Basic Composition (355:100) is a 4.5-credit preparatory course for Expository Writing (355:101) at Rutgers University in New Brunswick.
Basic Composition's curriculum is constructed on the premise, taken from experience and years of data, that critical reading is a foundational component of success not only in Expository Writing but in all work at the university. To that end, Basic Composition provides a unique opportunity for the gradual development of careful and sophisticated reading skills alongside the work of writing analytic essays. Just as writing itself is done in several genres (science fiction, horror, romance, text messages, college essays, and so on), so too is reading. We read all the time, whether on phones, in books, or on university course-listing websites, but we may not always know the conventions of reading in a particular genre. This course is built to hone and deepen your ability to read and reflect in the particular genre of academic and scholarly writing.
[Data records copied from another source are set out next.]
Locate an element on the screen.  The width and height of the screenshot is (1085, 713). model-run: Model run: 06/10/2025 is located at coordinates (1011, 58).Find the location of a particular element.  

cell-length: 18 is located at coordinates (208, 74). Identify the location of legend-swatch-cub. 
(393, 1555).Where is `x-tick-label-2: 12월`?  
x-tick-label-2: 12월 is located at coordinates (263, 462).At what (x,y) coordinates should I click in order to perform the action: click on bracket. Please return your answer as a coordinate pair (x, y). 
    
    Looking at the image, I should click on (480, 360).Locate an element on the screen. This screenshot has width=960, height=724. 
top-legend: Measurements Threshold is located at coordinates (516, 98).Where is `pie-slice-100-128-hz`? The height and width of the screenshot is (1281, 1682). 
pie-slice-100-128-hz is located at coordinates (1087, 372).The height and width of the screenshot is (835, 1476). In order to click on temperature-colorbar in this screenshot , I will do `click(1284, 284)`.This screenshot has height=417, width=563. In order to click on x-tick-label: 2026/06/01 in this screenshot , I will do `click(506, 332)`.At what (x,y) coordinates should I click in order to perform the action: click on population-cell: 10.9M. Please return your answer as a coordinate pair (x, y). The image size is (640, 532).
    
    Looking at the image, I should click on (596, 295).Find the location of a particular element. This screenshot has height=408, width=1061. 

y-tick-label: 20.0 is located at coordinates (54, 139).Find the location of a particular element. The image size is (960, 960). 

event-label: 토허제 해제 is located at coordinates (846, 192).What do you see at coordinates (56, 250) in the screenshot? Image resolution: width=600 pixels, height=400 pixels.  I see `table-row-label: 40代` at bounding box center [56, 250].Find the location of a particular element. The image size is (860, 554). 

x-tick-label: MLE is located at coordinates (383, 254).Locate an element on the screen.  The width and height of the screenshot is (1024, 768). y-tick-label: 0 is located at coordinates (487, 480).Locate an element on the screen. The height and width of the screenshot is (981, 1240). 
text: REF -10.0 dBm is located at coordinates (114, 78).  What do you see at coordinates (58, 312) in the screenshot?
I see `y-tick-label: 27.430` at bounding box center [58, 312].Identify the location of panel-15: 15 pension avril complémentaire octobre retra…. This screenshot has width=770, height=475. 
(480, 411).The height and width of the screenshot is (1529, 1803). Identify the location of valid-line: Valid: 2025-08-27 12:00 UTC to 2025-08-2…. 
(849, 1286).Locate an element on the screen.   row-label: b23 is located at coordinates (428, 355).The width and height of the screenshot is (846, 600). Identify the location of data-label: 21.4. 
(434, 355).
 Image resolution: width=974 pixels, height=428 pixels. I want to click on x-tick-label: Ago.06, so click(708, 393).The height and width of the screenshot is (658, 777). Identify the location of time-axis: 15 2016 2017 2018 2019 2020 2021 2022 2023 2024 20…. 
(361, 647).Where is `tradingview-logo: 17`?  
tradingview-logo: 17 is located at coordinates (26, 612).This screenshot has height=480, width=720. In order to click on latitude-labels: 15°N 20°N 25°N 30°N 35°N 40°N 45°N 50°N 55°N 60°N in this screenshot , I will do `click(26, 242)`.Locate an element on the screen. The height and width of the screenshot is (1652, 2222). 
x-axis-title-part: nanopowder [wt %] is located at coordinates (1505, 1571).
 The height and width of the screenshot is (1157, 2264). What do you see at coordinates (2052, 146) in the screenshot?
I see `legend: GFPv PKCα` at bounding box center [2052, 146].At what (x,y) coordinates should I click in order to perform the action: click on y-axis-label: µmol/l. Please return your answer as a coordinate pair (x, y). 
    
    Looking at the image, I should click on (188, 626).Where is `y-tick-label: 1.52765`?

With a series of eight contemporary non-fiction readings as selected by your instructor, you will take a total of twelve reading quizzes in this class. We think of these quizzes less as assessment tools than as guides for further and richer discussion about the texts, with questions leading toward new uses of evidence and new engagements with complex contemporary issues. Once each reading pair is complete, you'll be asked to write an analytic essay exploring some of those complexities and contributing your own voice and view to the conversation. By the conclusion of the term, through four analytic essays, you will have developed of writing portfolio of roughly 18-20 pages.
Our short term goal as Basic Composition instructors is to send you into Expository Writing with a distinct advantage. Our longer term, and much more significant, goal is to instill the belief that you as a student at Rutgers have the tools to engage with complex contemporary issues and the background, expertise, and sophistication to contribute meaningfully to discussions of those issues.
Dropping Basic Composition is not possible without an advising dean's permission. If a medical or personal emergency is preventing you from attending to your course work, please contact the Dean of Students office for help with documenting your emergency and for support in navigating all of your courses this semester.